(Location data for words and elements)

— START —

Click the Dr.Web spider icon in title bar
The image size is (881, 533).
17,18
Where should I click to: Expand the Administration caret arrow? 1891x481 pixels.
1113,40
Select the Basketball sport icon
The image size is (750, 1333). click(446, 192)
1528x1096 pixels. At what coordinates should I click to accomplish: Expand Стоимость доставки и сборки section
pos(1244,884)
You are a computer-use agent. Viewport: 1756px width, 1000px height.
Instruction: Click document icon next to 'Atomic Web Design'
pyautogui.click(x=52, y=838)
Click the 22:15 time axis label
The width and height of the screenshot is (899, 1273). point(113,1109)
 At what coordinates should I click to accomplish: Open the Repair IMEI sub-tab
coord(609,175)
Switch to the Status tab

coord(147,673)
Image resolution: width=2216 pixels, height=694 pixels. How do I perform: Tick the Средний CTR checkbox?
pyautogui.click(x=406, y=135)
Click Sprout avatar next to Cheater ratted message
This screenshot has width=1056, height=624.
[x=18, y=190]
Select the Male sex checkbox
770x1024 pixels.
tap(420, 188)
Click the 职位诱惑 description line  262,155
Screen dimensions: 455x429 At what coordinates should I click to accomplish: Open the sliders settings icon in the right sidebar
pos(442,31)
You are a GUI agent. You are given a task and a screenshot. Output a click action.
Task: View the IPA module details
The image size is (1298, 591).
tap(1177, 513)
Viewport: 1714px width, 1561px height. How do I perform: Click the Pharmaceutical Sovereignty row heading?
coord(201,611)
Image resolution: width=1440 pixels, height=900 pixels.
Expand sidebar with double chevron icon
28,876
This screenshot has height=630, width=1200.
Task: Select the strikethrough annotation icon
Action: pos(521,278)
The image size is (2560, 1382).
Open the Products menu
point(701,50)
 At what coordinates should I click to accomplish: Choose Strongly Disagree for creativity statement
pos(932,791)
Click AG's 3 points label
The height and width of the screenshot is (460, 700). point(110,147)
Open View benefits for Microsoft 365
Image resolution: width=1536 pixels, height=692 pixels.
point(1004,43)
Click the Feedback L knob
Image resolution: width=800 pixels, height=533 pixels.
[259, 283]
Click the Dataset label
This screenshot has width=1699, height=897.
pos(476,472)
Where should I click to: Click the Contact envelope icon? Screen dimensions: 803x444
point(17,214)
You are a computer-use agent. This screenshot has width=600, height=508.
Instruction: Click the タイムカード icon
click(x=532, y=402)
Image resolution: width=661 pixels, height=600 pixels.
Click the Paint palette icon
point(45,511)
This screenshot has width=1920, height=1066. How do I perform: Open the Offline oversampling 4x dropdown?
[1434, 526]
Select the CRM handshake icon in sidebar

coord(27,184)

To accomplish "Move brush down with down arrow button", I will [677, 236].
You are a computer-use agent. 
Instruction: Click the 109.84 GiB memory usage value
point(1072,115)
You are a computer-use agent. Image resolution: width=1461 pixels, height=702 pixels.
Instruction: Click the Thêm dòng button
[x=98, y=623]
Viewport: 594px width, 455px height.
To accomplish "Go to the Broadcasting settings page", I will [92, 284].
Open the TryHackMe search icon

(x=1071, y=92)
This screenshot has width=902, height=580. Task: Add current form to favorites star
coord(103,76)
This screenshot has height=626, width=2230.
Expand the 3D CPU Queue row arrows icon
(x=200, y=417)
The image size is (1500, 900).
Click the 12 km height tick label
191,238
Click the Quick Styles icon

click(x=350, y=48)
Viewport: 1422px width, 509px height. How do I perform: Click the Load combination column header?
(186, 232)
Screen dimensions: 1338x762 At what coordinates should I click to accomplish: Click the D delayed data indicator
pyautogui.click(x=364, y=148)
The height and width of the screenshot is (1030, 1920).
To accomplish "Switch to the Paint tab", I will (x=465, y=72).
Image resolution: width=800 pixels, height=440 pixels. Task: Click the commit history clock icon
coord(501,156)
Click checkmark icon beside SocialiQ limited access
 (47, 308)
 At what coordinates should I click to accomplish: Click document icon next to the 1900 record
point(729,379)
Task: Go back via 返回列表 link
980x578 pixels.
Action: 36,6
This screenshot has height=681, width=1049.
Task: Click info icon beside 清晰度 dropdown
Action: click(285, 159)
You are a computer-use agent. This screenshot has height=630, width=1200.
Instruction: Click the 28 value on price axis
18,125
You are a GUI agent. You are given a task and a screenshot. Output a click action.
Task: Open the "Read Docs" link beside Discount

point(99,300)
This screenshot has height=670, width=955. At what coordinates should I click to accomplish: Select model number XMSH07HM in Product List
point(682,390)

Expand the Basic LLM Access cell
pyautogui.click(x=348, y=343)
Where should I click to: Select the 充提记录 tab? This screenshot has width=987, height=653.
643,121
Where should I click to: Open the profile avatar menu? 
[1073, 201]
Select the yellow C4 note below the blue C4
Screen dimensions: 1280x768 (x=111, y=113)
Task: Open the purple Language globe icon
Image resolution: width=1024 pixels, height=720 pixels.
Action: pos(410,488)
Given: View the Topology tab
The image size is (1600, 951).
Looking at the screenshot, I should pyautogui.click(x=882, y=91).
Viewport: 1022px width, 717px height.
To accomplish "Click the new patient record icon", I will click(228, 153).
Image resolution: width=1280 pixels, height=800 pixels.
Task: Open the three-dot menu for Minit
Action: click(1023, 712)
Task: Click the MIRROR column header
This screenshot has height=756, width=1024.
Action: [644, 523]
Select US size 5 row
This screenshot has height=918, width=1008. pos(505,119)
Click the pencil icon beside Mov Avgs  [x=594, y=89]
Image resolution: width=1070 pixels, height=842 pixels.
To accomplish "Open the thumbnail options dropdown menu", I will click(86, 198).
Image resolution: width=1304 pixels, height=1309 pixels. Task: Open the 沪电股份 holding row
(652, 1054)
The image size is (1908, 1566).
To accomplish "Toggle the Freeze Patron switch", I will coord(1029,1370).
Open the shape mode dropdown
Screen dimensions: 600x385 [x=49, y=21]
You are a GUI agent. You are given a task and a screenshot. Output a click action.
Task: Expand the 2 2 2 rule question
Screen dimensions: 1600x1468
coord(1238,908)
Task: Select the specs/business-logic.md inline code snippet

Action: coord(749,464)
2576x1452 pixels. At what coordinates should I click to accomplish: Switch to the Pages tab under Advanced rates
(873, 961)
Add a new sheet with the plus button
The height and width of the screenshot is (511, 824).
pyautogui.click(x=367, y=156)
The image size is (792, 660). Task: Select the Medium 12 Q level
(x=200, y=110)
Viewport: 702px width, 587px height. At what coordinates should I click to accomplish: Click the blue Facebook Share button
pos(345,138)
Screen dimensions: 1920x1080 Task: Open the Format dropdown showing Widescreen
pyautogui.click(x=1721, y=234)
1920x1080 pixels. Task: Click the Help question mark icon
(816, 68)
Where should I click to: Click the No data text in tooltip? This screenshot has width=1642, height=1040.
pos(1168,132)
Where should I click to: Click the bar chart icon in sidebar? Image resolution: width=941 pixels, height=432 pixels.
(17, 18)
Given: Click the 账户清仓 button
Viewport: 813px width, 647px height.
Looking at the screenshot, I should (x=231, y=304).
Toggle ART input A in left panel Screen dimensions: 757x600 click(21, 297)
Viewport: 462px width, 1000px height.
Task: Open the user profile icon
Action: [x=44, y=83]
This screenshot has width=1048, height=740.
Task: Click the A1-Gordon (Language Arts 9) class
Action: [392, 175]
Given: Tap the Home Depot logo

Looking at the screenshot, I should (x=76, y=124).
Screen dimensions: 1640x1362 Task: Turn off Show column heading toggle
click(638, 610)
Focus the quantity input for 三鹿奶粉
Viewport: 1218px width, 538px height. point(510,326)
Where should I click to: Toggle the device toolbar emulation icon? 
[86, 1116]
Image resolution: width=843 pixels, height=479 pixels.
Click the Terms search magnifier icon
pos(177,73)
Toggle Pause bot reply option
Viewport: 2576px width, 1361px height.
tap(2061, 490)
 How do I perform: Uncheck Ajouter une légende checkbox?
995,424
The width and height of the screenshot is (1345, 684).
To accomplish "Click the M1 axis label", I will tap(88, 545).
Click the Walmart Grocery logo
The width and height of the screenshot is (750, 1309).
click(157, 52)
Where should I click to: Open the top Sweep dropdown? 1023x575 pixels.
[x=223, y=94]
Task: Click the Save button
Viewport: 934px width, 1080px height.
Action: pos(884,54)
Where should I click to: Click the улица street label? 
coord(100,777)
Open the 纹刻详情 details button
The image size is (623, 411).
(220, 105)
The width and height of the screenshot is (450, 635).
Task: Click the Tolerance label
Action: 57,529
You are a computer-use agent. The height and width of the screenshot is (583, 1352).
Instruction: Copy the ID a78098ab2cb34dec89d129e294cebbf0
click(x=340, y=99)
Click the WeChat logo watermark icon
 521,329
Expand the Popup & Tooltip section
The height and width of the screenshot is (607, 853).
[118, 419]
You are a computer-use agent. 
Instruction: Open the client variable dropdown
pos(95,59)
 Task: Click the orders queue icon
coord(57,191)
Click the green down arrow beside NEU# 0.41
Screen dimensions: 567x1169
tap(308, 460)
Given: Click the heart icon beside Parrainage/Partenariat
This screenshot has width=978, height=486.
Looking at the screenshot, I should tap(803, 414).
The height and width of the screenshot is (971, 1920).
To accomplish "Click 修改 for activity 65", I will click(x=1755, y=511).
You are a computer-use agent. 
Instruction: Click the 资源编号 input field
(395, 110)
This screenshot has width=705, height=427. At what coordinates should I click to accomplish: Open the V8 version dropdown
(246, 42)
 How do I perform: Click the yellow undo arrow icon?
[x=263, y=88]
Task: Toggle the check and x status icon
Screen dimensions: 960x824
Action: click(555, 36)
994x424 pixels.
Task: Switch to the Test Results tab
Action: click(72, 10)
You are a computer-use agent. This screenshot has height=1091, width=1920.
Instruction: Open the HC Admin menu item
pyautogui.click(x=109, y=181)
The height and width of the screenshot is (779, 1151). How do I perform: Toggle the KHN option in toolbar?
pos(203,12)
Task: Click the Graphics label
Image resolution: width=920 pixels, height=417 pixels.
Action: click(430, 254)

— END —

◆ **TASK STATEMENT**
Pull out every line of the listing above that contains the string "coordinates".

◆ **COMPLETED TASK**
1528x1096 pixels. At what coordinates should I click to accomplish: Expand Стоимость доставки и сборки section
 At what coordinates should I click to accomplish: Open the Repair IMEI sub-tab
Screen dimensions: 455x429 At what coordinates should I click to accomplish: Open the sliders settings icon in the right sidebar
 At what coordinates should I click to accomplish: Choose Strongly Disagree for creativity statement
Screen dimensions: 1338x762 At what coordinates should I click to accomplish: Click the D delayed data indicator
 At what coordinates should I click to accomplish: Click document icon next to the 1900 record
This screenshot has height=670, width=955. At what coordinates should I click to accomplish: Select model number XMSH07HM in Product List
2576x1452 pixels. At what coordinates should I click to accomplish: Switch to the Pages tab under Advanced rates
Viewport: 702px width, 587px height. At what coordinates should I click to accomplish: Click the blue Facebook Share button
This screenshot has width=705, height=427. At what coordinates should I click to accomplish: Open the V8 version dropdown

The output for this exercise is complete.